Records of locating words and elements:
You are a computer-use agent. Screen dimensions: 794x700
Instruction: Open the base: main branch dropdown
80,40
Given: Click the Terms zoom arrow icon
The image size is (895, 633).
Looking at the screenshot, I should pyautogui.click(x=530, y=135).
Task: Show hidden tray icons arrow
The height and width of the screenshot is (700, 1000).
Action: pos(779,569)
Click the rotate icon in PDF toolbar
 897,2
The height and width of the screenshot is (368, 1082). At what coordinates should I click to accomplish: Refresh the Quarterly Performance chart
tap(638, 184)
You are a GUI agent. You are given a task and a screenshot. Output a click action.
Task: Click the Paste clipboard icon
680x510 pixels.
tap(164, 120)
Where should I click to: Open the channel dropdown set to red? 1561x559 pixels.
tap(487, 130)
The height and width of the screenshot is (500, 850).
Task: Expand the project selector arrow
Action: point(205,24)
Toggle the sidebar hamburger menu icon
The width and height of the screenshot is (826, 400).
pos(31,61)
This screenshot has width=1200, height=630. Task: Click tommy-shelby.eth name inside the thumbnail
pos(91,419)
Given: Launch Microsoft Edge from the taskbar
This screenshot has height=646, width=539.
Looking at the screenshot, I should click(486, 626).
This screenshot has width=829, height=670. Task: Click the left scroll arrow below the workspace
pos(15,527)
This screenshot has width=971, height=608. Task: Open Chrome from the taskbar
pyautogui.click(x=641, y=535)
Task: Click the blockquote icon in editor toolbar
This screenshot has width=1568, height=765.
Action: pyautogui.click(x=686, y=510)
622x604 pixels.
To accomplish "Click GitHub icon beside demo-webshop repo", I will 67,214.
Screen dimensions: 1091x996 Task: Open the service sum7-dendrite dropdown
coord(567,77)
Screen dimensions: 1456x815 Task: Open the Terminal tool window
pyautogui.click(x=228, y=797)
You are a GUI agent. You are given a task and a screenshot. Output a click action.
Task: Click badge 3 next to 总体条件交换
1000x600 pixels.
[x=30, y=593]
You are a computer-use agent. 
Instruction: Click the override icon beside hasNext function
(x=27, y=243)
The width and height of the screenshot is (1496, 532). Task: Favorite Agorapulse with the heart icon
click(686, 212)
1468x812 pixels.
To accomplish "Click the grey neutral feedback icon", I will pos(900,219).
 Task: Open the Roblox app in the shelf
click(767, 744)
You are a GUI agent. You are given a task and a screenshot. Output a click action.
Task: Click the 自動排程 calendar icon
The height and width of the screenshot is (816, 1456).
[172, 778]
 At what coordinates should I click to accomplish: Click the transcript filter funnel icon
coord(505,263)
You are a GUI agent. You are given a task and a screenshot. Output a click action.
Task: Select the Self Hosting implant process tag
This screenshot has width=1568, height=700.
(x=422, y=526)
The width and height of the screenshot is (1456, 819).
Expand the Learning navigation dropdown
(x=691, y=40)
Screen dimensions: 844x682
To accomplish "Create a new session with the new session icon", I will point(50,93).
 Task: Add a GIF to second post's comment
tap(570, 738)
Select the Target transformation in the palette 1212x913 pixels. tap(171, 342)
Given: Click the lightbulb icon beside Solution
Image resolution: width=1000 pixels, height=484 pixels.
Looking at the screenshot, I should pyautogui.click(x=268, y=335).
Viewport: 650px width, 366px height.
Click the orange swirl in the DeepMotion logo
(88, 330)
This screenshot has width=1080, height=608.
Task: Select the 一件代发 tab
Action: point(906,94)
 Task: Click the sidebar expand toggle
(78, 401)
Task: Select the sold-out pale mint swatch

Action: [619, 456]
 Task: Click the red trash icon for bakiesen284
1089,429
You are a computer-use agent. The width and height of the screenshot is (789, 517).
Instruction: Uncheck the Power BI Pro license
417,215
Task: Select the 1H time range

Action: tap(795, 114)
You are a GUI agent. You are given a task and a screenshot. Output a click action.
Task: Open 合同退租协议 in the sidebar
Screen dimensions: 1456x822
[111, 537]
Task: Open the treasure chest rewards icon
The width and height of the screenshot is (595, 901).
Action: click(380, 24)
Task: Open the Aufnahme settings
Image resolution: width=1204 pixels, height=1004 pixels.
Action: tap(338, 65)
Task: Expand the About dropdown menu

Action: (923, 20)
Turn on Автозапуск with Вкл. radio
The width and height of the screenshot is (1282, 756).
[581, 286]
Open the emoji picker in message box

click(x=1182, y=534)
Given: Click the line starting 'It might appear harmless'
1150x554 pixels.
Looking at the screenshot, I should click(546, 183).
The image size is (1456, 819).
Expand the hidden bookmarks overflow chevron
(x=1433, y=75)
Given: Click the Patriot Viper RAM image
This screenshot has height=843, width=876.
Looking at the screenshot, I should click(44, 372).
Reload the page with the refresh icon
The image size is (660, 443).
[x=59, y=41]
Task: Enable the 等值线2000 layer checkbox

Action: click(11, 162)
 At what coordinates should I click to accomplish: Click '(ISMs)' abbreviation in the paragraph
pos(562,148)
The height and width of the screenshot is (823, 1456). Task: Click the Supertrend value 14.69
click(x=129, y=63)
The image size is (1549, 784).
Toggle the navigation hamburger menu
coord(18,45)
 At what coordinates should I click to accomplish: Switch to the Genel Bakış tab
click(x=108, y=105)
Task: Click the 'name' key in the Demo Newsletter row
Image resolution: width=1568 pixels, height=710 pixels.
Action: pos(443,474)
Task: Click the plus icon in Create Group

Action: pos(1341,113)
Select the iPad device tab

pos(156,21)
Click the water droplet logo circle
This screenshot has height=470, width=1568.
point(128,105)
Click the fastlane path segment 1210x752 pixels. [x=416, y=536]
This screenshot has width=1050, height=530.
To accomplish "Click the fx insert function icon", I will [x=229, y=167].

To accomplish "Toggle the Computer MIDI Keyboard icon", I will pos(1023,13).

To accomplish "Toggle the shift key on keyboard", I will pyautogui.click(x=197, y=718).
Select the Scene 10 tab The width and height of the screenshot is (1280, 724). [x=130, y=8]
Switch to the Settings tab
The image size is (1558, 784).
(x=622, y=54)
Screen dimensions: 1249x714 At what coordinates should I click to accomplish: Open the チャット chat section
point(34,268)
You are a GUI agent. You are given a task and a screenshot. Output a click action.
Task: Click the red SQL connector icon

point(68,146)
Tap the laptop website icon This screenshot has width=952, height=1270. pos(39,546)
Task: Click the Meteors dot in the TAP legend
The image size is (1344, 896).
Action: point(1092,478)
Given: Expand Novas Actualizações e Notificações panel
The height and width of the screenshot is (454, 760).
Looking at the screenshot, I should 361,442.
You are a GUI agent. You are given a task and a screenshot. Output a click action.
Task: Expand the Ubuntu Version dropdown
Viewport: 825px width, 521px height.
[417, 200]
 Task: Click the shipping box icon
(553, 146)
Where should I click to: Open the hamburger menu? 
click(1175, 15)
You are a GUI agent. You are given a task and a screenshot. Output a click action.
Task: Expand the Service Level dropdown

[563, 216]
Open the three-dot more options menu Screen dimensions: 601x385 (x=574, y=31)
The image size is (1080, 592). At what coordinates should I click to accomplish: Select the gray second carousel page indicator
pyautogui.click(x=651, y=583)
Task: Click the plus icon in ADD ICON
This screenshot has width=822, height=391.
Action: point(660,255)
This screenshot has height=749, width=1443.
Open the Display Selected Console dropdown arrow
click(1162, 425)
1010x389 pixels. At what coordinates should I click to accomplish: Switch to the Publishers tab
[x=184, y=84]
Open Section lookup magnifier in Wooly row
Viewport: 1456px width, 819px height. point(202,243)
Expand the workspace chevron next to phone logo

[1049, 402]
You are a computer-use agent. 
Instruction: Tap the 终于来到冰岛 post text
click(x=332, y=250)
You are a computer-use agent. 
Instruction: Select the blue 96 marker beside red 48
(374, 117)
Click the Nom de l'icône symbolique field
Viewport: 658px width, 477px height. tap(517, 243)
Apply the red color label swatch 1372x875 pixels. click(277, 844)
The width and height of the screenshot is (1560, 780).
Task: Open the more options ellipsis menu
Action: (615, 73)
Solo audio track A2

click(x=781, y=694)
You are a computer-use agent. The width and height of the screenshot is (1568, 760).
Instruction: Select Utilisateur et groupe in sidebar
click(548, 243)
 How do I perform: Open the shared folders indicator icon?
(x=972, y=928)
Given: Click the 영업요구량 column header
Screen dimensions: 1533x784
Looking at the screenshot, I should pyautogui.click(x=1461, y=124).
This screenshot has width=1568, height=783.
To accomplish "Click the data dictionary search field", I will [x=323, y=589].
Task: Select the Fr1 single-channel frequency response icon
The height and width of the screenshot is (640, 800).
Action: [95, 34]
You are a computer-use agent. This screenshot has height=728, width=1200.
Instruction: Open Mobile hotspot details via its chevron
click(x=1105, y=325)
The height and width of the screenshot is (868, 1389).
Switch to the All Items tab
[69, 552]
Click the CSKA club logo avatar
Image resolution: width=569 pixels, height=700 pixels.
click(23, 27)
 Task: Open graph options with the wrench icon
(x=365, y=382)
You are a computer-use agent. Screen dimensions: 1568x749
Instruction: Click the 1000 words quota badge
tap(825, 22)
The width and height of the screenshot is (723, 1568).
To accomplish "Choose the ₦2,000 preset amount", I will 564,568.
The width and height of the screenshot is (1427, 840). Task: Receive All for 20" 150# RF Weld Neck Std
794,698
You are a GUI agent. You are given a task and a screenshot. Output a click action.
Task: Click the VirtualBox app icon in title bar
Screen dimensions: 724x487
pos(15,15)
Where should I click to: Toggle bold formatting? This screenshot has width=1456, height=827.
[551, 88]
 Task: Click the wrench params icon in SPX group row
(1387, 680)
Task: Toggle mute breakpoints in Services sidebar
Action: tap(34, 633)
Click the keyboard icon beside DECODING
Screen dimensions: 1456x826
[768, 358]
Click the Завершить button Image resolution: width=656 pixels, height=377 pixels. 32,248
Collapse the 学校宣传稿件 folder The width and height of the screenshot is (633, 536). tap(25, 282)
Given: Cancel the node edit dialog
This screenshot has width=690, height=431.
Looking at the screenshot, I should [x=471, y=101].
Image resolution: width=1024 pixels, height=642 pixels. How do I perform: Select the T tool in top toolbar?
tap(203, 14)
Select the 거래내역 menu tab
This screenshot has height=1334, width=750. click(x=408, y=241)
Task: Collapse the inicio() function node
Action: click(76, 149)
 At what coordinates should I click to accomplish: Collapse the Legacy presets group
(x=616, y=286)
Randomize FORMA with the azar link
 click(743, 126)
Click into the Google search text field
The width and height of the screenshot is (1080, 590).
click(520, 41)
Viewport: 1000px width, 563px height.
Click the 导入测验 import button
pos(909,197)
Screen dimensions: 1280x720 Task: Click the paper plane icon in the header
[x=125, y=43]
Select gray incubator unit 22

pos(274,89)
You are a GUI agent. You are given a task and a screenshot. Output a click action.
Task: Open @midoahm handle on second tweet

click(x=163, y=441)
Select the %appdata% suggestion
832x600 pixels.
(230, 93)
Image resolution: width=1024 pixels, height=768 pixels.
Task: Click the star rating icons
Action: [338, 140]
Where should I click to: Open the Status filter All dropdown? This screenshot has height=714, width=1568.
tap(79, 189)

Work to be completed: Can you rewrite the part of the records that opens with the line containing "Task: Select the Fr1" and closes with the line containing "Action: [95, 34]", substituting "phase response" for "frequency response" and leaving everything else unchanged?

Response to the exercise:
Task: Select the Fr1 single-channel phase response icon
The height and width of the screenshot is (640, 800).
Action: [95, 34]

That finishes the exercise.